No Concerns in the Caribbean for Royal

Oasis of the Seas (Photo: Arjan Elemendorp)
Oasis of the Seas
The new Symphony of the Seas will help propel the Caribbean to a record year of cruise capacity.

Despite the uptick in ships and passengers, capacity and pricing is not a concern for Royal Caribbean International.

“After the hurricanes in September, we saw that softness for about four to six or seven weeks but that recovered and picked up and we’re in a good booked position for Q1,” said Michael Bayley, president and CEO, on the company’s Q4 2017 earnings call. “And overall we’re feeling pretty good about the Caribbean for 2018.

“We’re fortunate because we’ve got the Symphony of the Seas coming into the Caribbean towards the end of the year. We have also got Celebrity Edge and we’re introducing Mariner of the Seas after an extensive modernization and revitalization and we’re putting that product into the short market, so that’s quite a lot of volume that’s coming into that market. We’re actually very excited about what that product’s going to do, the bookings are going very well and it’s still outside of its typical booking window because it’s a short product. So overall, we’re feeling okay about the Caribbean.”

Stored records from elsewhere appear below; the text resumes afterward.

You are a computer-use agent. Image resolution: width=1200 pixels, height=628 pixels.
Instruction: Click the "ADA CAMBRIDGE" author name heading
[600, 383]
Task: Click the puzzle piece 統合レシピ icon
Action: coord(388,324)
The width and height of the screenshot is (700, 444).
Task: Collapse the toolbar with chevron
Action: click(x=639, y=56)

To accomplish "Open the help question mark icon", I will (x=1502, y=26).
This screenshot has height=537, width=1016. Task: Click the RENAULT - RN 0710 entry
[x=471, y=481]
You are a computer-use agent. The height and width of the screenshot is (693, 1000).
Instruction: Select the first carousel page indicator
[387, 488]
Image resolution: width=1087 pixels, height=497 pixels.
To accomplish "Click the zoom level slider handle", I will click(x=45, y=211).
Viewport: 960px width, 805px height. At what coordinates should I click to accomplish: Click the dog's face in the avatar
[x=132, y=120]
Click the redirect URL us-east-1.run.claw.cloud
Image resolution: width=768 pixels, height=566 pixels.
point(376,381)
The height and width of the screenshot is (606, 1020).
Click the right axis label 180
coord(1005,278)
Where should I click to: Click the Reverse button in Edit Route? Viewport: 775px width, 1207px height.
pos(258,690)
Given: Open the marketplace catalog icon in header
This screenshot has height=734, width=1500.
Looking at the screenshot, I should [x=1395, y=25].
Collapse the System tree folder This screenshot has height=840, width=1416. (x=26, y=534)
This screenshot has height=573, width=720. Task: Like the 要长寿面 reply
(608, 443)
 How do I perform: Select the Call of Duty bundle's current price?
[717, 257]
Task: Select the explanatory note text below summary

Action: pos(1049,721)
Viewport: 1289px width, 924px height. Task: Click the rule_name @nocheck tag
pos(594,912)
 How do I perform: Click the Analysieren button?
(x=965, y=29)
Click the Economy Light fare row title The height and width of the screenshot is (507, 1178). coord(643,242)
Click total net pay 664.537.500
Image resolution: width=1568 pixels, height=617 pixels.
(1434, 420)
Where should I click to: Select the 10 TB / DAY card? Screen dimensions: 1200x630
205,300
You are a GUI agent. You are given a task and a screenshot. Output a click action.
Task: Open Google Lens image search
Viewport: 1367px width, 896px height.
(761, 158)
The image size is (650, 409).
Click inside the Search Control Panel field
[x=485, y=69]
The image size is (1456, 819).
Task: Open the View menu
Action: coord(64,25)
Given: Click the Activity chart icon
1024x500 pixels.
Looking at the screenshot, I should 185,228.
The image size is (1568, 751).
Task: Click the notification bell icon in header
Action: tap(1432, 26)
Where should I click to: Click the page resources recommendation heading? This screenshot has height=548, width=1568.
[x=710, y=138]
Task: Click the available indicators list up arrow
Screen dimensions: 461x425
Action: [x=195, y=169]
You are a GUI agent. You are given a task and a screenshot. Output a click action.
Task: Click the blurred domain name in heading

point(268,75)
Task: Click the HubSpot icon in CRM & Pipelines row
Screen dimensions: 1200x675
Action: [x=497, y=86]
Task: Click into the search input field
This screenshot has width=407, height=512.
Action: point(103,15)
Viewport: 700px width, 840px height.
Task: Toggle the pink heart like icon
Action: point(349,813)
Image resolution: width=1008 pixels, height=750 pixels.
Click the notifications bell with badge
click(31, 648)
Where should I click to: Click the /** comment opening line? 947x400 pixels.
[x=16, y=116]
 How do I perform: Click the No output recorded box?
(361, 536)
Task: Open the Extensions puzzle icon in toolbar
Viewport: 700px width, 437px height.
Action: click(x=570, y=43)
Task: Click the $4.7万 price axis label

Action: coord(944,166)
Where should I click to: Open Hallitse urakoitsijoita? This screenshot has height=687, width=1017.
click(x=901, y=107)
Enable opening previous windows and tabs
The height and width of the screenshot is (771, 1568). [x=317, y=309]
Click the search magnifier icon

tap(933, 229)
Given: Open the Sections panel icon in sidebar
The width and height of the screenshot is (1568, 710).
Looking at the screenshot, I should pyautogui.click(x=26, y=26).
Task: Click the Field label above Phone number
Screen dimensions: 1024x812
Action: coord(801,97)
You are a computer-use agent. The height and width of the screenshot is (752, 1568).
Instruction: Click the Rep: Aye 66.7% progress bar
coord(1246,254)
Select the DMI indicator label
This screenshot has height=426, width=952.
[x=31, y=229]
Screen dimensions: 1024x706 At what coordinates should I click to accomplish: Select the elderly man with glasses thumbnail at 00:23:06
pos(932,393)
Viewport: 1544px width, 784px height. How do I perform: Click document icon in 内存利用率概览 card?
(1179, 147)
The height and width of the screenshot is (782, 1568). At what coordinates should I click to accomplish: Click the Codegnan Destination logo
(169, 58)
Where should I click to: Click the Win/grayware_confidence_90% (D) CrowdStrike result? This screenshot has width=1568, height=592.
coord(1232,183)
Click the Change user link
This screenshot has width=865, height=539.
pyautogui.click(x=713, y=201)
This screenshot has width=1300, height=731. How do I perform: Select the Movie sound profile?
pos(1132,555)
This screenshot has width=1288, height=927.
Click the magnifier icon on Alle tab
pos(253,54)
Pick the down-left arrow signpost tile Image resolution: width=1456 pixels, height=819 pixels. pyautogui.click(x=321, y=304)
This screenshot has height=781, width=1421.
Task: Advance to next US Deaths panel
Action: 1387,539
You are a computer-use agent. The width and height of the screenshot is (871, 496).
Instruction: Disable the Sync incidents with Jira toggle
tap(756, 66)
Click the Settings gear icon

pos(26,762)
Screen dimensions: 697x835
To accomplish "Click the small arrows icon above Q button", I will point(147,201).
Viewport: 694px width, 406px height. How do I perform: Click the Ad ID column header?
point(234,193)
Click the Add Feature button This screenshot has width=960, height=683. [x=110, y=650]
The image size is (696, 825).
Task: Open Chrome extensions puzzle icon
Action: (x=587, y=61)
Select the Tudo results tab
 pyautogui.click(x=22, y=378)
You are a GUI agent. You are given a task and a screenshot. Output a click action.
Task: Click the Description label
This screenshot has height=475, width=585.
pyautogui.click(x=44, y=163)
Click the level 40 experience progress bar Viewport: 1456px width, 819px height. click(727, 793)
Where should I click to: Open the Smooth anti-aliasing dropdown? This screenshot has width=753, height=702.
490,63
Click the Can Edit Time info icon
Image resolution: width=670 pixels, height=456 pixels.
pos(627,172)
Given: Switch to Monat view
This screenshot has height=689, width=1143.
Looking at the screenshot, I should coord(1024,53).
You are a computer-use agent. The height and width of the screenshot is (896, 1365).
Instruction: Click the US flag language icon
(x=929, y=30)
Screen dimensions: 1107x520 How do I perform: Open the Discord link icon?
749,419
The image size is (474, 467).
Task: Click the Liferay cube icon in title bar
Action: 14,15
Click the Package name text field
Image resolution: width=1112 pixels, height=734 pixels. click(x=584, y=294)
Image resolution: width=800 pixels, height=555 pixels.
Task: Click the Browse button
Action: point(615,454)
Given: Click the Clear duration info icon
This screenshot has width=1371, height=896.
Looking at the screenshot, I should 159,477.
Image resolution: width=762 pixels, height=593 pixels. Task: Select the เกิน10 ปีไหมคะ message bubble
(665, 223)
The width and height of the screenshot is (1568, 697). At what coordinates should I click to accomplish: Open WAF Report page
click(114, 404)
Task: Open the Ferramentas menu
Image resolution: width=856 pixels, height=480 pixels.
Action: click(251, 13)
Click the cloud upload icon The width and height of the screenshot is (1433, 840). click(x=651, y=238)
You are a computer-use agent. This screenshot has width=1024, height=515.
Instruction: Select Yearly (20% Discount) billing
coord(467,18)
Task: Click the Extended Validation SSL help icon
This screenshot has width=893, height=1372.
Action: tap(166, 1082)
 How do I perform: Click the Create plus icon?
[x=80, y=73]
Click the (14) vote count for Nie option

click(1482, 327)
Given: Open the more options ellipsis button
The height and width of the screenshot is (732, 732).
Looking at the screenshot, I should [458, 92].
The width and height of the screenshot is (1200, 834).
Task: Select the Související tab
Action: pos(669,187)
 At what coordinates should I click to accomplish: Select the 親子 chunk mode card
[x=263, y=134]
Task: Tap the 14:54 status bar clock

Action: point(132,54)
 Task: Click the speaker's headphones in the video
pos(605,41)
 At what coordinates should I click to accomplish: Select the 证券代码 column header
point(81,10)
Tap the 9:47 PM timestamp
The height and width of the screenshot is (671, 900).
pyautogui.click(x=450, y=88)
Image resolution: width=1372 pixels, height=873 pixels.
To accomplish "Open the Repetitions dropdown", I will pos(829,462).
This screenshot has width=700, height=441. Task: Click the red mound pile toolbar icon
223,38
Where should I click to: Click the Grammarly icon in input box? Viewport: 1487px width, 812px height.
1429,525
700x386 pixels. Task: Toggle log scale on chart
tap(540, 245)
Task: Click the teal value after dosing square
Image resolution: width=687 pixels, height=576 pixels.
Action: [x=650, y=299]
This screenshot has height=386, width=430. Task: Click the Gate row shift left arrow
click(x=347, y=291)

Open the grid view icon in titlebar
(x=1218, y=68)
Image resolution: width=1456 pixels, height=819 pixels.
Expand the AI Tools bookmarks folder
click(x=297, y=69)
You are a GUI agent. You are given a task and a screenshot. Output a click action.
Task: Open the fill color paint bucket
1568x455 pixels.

As for the booking window, the company opened 2019 deployment four months earlier than in previous years.

Richard Fain, chairman and CEO of Royal Caribbean Cruises, noted the booking window continues to impress.

“Now you may recall that a year ago I said and I’m quoting, that the booking window has stretched as far as we will ever want and I don’t expect to announce another record level bookings a year from today,” Fain said. “Well I wasn’t terribly accurate, here we are a year later and we’re announcing another record level bookings.”

CFO Jason T. Liberty advised that other companies in the Caribbean marketplace may have pricing challenges, but those incidents are not indicative of the entire market.

“There are occasions sometimes when a new product enters the market from competitors and they may have some challenges initially and you may see some fairly aggressive pricing going into the market,” he said. “That can be disruptive but it’s very localized.”